### [REQUIRED ACTION]
In your answer, copy every entry that follows exactly.

(Stored items)
*** Begin section ***

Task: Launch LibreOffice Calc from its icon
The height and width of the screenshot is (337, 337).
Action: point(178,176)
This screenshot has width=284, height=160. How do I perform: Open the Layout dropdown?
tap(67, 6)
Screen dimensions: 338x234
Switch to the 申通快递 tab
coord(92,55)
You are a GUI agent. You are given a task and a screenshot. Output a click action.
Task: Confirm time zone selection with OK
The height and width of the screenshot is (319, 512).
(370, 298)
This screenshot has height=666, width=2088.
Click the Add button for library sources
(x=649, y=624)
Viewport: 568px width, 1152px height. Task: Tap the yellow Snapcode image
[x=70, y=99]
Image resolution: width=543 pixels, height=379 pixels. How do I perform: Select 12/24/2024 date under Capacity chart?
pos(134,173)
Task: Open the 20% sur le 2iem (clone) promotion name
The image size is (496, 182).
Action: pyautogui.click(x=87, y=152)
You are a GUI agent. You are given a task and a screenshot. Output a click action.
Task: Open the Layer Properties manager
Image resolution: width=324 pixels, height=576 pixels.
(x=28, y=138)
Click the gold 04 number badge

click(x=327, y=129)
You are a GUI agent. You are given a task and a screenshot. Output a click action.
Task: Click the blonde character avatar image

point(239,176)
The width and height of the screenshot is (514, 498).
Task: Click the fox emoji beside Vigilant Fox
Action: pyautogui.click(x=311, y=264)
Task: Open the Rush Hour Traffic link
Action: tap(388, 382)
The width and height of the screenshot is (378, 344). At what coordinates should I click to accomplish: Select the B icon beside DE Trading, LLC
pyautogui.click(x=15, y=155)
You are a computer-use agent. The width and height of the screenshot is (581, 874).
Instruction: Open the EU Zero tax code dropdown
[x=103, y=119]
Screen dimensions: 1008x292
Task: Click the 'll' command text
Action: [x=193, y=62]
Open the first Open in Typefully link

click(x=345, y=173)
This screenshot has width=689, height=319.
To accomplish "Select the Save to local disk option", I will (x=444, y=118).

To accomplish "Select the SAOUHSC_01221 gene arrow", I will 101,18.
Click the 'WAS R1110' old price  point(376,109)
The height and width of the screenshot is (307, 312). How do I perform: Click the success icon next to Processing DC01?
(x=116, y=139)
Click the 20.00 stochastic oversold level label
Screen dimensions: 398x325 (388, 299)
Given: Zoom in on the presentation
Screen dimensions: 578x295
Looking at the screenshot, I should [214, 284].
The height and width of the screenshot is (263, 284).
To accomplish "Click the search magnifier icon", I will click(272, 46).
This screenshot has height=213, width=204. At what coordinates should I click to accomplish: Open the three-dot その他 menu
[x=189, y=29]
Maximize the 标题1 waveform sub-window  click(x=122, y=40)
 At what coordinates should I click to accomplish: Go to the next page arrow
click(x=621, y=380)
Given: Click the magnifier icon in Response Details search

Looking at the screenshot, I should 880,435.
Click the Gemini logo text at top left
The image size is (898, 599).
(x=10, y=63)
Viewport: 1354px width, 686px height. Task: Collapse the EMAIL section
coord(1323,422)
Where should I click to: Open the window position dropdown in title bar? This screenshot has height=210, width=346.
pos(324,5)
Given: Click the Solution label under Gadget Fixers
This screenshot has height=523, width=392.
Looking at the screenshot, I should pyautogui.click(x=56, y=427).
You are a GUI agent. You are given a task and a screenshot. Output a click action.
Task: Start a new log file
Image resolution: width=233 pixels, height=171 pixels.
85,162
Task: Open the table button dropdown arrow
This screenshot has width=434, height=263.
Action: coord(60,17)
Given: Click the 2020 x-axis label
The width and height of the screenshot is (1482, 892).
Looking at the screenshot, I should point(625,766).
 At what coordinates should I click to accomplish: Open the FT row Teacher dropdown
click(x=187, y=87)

*** End section ***

### [SOLVED PROBLEM]
Task: Launch LibreOffice Calc from its icon
The height and width of the screenshot is (337, 337).
Action: point(178,176)
This screenshot has width=284, height=160. How do I perform: Open the Layout dropdown?
tap(67, 6)
Screen dimensions: 338x234
Switch to the 申通快递 tab
coord(92,55)
You are a GUI agent. You are given a task and a screenshot. Output a click action.
Task: Confirm time zone selection with OK
The height and width of the screenshot is (319, 512).
(370, 298)
This screenshot has height=666, width=2088.
Click the Add button for library sources
(x=649, y=624)
Viewport: 568px width, 1152px height. Task: Tap the yellow Snapcode image
[x=70, y=99]
Image resolution: width=543 pixels, height=379 pixels. How do I perform: Select 12/24/2024 date under Capacity chart?
pos(134,173)
Task: Open the 20% sur le 2iem (clone) promotion name
The image size is (496, 182).
Action: pyautogui.click(x=87, y=152)
You are a GUI agent. You are given a task and a screenshot. Output a click action.
Task: Open the Layer Properties manager
Image resolution: width=324 pixels, height=576 pixels.
(x=28, y=138)
Click the gold 04 number badge

click(x=327, y=129)
You are a GUI agent. You are given a task and a screenshot. Output a click action.
Task: Click the blonde character avatar image

point(239,176)
The width and height of the screenshot is (514, 498).
Task: Click the fox emoji beside Vigilant Fox
Action: pyautogui.click(x=311, y=264)
Task: Open the Rush Hour Traffic link
Action: tap(388, 382)
The width and height of the screenshot is (378, 344). At what coordinates should I click to accomplish: Select the B icon beside DE Trading, LLC
pyautogui.click(x=15, y=155)
You are a computer-use agent. The width and height of the screenshot is (581, 874).
Instruction: Open the EU Zero tax code dropdown
[x=103, y=119]
Screen dimensions: 1008x292
Task: Click the 'll' command text
Action: [x=193, y=62]
Open the first Open in Typefully link

click(x=345, y=173)
This screenshot has width=689, height=319.
To accomplish "Select the Save to local disk option", I will (x=444, y=118).

To accomplish "Select the SAOUHSC_01221 gene arrow", I will 101,18.
Click the 'WAS R1110' old price  point(376,109)
The height and width of the screenshot is (307, 312). How do I perform: Click the success icon next to Processing DC01?
(x=116, y=139)
Click the 20.00 stochastic oversold level label
Screen dimensions: 398x325 (388, 299)
Given: Zoom in on the presentation
Screen dimensions: 578x295
Looking at the screenshot, I should [214, 284].
The height and width of the screenshot is (263, 284).
To accomplish "Click the search magnifier icon", I will click(272, 46).
This screenshot has height=213, width=204. At what coordinates should I click to accomplish: Open the three-dot その他 menu
[x=189, y=29]
Maximize the 标题1 waveform sub-window  click(x=122, y=40)
 At what coordinates should I click to accomplish: Go to the next page arrow
click(x=621, y=380)
Given: Click the magnifier icon in Response Details search

Looking at the screenshot, I should 880,435.
Click the Gemini logo text at top left
The image size is (898, 599).
(x=10, y=63)
Viewport: 1354px width, 686px height. Task: Collapse the EMAIL section
coord(1323,422)
Where should I click to: Open the window position dropdown in title bar? This screenshot has height=210, width=346.
pos(324,5)
Given: Click the Solution label under Gadget Fixers
This screenshot has height=523, width=392.
Looking at the screenshot, I should pyautogui.click(x=56, y=427).
You are a GUI agent. You are given a task and a screenshot. Output a click action.
Task: Start a new log file
Image resolution: width=233 pixels, height=171 pixels.
85,162
Task: Open the table button dropdown arrow
This screenshot has width=434, height=263.
Action: coord(60,17)
Given: Click the 2020 x-axis label
The width and height of the screenshot is (1482, 892).
Looking at the screenshot, I should point(625,766).
 At what coordinates should I click to accomplish: Open the FT row Teacher dropdown
click(x=187, y=87)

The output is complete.